The statements came to light in a story published in May 2017 in The (Tacoma) News Tribune about the suicide a month earlier of Lakewood police Officer Arron Grant. He was working as a Seattle police patrol officer in 2006 when he was dispatched to a report of a car parked at Seward Park after the park was closed.

Hor was a passenger in that vehicle, which was driven by Omar Tammam, a young man she’d just met, according to reports at the time. The car sped out of the lot and, according to testimony, Grant followed it, and the car crashed into a brick wall. Hor was paralyzed. Tammam suffered less serious injuries.

A key issue during a 2013 civil trial was when or if a police pursuit actually was under way, potentially opening the city to liability. At trial, Grant said he was following the vehicle, but he had not initiated a technical pursuit, which Hor disputed.

The jury found Tammam liable and awarded Hor $17.4 million. However, Colleen Peterson, one of Hor’s lawyers, said Hor has never received anything from Tammam, who was a young man himself with minimal insurance and no assets.


Hor had sought as much as $146 million in economic and other damages as a result of the pursuit. The jury found the city and the officers were not liable.

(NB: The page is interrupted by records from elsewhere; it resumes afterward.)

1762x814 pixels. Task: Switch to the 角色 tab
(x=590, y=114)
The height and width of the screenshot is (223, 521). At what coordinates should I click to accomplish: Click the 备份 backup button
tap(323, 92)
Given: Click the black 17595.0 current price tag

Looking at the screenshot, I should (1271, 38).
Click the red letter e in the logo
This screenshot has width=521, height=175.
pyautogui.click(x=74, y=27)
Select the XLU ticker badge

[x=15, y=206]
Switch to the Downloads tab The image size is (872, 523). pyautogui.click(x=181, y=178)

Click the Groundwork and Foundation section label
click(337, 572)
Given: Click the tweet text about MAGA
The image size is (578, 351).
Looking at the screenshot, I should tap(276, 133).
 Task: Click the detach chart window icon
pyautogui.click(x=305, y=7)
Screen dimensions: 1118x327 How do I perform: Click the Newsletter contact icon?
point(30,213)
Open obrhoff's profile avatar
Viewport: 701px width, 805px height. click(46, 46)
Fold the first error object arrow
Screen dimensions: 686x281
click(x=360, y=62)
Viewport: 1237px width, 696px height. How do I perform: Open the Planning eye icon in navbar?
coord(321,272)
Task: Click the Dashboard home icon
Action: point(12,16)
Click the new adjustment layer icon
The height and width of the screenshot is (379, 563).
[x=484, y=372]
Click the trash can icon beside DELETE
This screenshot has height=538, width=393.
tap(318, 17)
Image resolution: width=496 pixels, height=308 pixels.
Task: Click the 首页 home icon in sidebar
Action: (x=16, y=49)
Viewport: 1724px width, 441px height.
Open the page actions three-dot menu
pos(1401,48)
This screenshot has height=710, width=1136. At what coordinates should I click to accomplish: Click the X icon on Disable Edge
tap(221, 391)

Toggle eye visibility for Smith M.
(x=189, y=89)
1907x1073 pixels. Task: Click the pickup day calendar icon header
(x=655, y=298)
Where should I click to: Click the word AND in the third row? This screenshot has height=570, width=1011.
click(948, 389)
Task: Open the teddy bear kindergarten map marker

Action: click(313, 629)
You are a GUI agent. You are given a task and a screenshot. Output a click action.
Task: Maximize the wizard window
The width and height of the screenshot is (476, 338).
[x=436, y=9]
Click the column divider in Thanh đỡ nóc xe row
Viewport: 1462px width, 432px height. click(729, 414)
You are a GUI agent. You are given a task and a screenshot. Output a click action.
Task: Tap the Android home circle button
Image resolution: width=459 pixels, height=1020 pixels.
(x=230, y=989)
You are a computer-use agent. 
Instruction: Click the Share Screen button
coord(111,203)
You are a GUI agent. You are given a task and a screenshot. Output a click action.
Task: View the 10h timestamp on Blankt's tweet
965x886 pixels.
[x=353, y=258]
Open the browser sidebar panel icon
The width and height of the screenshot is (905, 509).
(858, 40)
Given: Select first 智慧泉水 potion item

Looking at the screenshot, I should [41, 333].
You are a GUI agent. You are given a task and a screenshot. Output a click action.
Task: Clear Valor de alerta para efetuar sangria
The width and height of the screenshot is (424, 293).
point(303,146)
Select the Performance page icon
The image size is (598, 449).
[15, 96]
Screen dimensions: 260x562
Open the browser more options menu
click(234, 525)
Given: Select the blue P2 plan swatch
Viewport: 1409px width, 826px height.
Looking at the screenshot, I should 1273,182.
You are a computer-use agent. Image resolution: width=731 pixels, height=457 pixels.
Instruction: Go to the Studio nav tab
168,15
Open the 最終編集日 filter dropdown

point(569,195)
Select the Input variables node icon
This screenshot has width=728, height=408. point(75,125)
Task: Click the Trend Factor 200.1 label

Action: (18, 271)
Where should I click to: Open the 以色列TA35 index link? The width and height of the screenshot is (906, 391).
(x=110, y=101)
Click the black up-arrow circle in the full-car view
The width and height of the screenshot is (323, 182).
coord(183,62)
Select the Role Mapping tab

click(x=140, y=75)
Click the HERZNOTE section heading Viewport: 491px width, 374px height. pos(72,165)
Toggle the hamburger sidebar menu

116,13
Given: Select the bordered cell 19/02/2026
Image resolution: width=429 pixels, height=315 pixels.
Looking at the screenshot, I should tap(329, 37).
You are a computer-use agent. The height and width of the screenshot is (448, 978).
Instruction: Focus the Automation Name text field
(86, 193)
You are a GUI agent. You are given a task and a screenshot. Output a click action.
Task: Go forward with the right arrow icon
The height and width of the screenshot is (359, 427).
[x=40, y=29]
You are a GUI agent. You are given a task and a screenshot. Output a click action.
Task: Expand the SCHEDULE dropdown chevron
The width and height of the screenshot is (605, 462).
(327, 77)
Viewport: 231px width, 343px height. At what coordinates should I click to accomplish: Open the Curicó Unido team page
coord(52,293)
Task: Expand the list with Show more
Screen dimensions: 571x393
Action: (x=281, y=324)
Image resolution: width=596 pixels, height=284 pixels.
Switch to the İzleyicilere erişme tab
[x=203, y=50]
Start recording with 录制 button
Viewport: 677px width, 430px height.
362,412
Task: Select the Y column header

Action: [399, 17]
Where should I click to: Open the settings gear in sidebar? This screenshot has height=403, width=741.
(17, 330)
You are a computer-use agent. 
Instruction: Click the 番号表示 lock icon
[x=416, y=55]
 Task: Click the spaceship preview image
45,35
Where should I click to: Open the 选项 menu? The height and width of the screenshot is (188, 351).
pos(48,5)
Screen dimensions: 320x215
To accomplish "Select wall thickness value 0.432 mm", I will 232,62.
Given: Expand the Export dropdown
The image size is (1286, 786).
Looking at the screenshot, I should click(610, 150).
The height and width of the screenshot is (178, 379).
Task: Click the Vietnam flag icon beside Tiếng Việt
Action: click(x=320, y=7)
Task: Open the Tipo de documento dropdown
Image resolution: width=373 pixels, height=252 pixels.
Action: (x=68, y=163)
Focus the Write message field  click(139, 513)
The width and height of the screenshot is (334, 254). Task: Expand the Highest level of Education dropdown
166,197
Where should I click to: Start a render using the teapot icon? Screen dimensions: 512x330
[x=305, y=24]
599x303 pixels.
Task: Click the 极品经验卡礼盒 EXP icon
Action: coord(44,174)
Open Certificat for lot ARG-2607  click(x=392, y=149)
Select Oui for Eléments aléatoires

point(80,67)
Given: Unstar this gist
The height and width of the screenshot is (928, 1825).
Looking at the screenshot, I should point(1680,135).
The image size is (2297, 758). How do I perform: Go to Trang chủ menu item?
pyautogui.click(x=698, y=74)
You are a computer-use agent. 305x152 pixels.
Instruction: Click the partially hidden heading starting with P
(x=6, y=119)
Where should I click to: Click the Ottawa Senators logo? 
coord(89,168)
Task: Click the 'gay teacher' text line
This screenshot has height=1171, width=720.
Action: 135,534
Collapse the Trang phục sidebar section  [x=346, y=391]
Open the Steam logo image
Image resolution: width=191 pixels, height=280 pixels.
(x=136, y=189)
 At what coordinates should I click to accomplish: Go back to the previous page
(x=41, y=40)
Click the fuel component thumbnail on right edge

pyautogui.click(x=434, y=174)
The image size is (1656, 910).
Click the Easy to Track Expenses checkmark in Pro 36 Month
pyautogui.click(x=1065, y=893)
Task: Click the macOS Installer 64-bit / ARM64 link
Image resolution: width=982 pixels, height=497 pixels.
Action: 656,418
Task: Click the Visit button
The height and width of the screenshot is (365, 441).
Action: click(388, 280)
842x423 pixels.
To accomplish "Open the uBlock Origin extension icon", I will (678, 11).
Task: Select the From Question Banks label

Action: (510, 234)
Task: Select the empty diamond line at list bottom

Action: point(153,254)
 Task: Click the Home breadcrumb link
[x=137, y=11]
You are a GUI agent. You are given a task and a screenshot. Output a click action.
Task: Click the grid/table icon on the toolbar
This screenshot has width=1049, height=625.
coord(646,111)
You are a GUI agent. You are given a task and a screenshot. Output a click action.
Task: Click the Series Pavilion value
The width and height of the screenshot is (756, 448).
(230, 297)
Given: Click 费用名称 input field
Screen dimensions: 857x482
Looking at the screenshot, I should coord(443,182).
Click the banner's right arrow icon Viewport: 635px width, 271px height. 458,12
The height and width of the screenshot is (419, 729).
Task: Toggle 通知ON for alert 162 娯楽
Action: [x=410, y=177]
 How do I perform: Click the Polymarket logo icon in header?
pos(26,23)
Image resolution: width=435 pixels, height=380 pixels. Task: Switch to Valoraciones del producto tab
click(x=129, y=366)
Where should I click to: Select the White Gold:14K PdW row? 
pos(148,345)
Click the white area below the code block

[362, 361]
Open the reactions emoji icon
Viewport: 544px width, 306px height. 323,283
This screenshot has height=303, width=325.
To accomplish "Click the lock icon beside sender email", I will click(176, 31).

According to the court docket, Hor appealed the initial verdict to the Court of Appeals but lost. Then, Grant killed himself in 2017. The News Tribune published its story in which several of Grant’s colleagues at Lakewood Police Department shared that he had been despondent over his belief that he was pressured into giving false testimony at the trial.

Warning signs of suicide

If you are experiencing suicidal thoughts or have concerns about someone else who may be, call the National Suicide Prevention Lifeline at 1-800-273-TALK (8255). You will be routed to a local crisis center where professionals can talk you through a risk assessment and provide resources in your community. The more of the signs below that a person shows, the greater the risk of suicide.
  • Talking about wanting to die
  • Looking for a way to kill oneself
  • Talking about feeling hopeless or having no purpose
  • Talking about feeling trapped or in unbearable pain
  • Talking about being a burden to others
  • Increasing the use of alcohol or drugs
  • Acting anxious, agitated or recklessly
  • Sleeping too little or too much
  • Withdrawing or feeling isolated
  • Showing rage or talking about seeking revenge
  • Displaying extreme mood swings
Source: National Suicide Prevention Lifeline

Dan Nolte, a spokesperson for City Attorney Pete Holmes, said the ruling focuses on whether Grant’s statements should have been admissible.

“The trial court has already reviewed the statements and found that, even if admissible, they are not of sufficient evidentiary value to overturn a jury verdict,” Nolte said. “At no point was Officer Grant ever counseled to testify against his recollection. We’re currently assessing our next steps in this case.”

Peterson says her client is now 30 years old and has never had help with the resources necessary to cope with her paralysis.


“This ruling makes it clear that the truth was not presented at the trial,” she said. “Let’s not forget that the Grant family are victims of what happened here, as well.”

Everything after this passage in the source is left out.